* _Page extract_:

◇ ◇ ◇ ◇ ◇

How will digital currency shape the future of banking and monetary policy?

Marilyne Tolle of BoE discusses the several issues with respect to digital currency in Bank of England’s blog.

There is little doubt that these currencies as they gain ground could pull the carpet under the central banks monopolist chair. Central bankers who are habitual to tell the politicians and businesses about allowing disruptive innovations are going to get a bit on their game as well. More than anything else, it will be interesting whether central banks try and preserve their monopolies or let it go.

Tolle says digitial currencies will create problems for both banks and central banks. One key reason is the payment bit is going to get divorced from the deposits:

Central banks (CBs) have long issued paper currency. The development of Bitcoin and other private digital currencies has provided them with the technological means to issue their own digital currency. But should they?

Addressing this question is part of the Bank’s Research Agenda. In this post I sketch out how a CB digital currency – call it CBcoin – might affect the monetary and banking systems – setting aside other important and complex systemic implications that range from prudential regulation and financial stability to technology, operational and financial conduct.

◇ ◇ ◇ ◇ ◇

* _Listing for locating displayed items_:
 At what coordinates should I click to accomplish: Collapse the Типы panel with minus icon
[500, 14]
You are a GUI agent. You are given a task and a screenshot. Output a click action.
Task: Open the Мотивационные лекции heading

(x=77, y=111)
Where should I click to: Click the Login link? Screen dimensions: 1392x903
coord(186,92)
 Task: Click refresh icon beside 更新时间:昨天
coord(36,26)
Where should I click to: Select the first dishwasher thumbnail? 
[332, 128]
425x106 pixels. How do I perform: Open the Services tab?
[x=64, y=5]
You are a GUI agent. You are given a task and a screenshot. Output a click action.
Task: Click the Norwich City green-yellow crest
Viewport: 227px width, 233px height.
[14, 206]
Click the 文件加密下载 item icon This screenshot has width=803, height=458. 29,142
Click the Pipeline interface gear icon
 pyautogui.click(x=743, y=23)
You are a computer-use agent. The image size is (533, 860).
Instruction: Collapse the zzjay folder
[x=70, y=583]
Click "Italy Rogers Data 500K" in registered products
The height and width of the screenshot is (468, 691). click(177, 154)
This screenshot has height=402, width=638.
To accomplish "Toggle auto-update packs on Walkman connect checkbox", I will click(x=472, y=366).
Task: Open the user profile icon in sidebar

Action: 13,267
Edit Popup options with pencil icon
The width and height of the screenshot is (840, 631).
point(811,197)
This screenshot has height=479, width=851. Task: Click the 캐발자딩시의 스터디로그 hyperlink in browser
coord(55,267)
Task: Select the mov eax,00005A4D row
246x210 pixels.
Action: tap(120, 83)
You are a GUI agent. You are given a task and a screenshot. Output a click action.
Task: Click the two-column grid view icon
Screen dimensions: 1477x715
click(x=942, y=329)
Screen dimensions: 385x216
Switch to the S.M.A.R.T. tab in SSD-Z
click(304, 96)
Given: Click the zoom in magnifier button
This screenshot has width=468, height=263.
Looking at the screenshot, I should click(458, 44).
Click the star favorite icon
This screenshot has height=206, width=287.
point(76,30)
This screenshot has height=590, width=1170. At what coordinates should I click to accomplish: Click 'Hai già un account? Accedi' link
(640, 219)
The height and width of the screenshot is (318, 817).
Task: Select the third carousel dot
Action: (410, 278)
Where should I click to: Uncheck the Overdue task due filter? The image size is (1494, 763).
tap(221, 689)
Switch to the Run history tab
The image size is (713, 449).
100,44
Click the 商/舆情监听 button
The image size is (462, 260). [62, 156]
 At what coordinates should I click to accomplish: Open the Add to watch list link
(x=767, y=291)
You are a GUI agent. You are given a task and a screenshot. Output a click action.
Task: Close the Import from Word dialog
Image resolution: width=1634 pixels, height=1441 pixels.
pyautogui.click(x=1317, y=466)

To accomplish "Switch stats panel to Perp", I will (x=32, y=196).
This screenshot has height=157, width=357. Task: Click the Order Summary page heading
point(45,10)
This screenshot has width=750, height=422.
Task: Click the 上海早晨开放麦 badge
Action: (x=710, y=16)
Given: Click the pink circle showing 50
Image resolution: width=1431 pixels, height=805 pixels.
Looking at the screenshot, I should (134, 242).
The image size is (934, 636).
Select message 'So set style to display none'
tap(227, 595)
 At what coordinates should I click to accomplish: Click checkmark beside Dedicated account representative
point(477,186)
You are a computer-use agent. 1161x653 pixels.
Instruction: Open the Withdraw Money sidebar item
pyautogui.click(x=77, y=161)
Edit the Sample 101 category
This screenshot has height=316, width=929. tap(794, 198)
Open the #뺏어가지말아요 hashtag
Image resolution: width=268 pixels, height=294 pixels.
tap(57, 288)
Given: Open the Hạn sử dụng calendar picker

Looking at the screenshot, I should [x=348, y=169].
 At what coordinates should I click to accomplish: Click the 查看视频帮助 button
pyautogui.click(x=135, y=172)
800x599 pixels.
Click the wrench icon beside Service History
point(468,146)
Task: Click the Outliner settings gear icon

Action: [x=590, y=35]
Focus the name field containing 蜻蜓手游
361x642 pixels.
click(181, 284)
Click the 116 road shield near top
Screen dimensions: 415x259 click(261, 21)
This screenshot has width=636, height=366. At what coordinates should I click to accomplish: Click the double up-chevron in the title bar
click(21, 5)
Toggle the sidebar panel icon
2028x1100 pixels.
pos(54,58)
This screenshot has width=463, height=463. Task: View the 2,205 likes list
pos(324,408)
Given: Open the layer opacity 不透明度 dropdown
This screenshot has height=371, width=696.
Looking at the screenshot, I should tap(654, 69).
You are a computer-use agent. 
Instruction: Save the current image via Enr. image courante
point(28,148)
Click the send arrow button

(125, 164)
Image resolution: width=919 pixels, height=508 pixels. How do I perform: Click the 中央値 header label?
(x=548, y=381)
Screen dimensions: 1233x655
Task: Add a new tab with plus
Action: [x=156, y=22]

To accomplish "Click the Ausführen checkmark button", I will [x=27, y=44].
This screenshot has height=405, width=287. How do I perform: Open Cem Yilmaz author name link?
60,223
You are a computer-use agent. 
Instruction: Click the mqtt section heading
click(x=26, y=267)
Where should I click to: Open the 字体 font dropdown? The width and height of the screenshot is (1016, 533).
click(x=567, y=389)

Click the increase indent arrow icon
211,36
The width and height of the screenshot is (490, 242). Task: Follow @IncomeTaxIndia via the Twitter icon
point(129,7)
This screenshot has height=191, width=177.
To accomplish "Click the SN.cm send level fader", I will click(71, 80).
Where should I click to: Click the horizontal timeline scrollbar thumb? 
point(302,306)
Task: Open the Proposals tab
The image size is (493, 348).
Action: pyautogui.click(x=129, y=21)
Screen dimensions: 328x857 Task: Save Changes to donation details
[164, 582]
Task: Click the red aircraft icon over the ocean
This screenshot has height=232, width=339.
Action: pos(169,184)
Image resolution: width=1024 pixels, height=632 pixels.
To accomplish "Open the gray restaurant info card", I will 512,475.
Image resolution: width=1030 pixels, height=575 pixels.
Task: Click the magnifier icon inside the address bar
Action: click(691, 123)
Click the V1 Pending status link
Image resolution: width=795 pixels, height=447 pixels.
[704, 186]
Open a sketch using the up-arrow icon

◇ ◇ ◇ ◇ ◇

* _Exercise set_:
1. In the listing, take the part from its start through the line containing "(x=77, y=111)" and switch "panel" to "section", giving those lines again with nothing else changed.
2. Proceed with the piece on central bank digital currency, continuing from its last sentence.
The text and the listing come from unrelated sources.

* _Answers to each task_:
1.
 At what coordinates should I click to accomplish: Collapse the Типы section with minus icon
[500, 14]
You are a GUI agent. You are given a task and a screenshot. Output a click action.
Task: Open the Мотивационные лекции heading

(x=77, y=111)

2.
I argue that taken to its most extreme conclusion, CBcoin issuance could have far-reaching consequences for commercial and central banking – divorcing payments from private bank deposits and even putting an end to banks’ ability to create money. By redefining the architecture of payment systems, CBcoin could thus challenge fractional reserve banking and reshape the conduct of monetary policy.

What happens to banks?

Commercial banks currently have the power to create money. When a bank makes a loan, it simultaneously creates a deposit, adding to broad money. So, by extending credit, banks not only create their own funding (deposits), they also control the level of broad money in the economy (see McLeay et al (2014)). Banks hold a fraction of the loans they extend as CB reserves, so as to back a fraction of their deposit liabilities with CB reserves – a setup known as fractional reserve banking. This fractional backing of deposits means that if all households suddenly wished to convert their deposits into hard currency, banks would not have enough reserves to repay them, so would either need to sell off their loan books in exchange for currency or utilise the CB’s lender-of-last-resort facilities.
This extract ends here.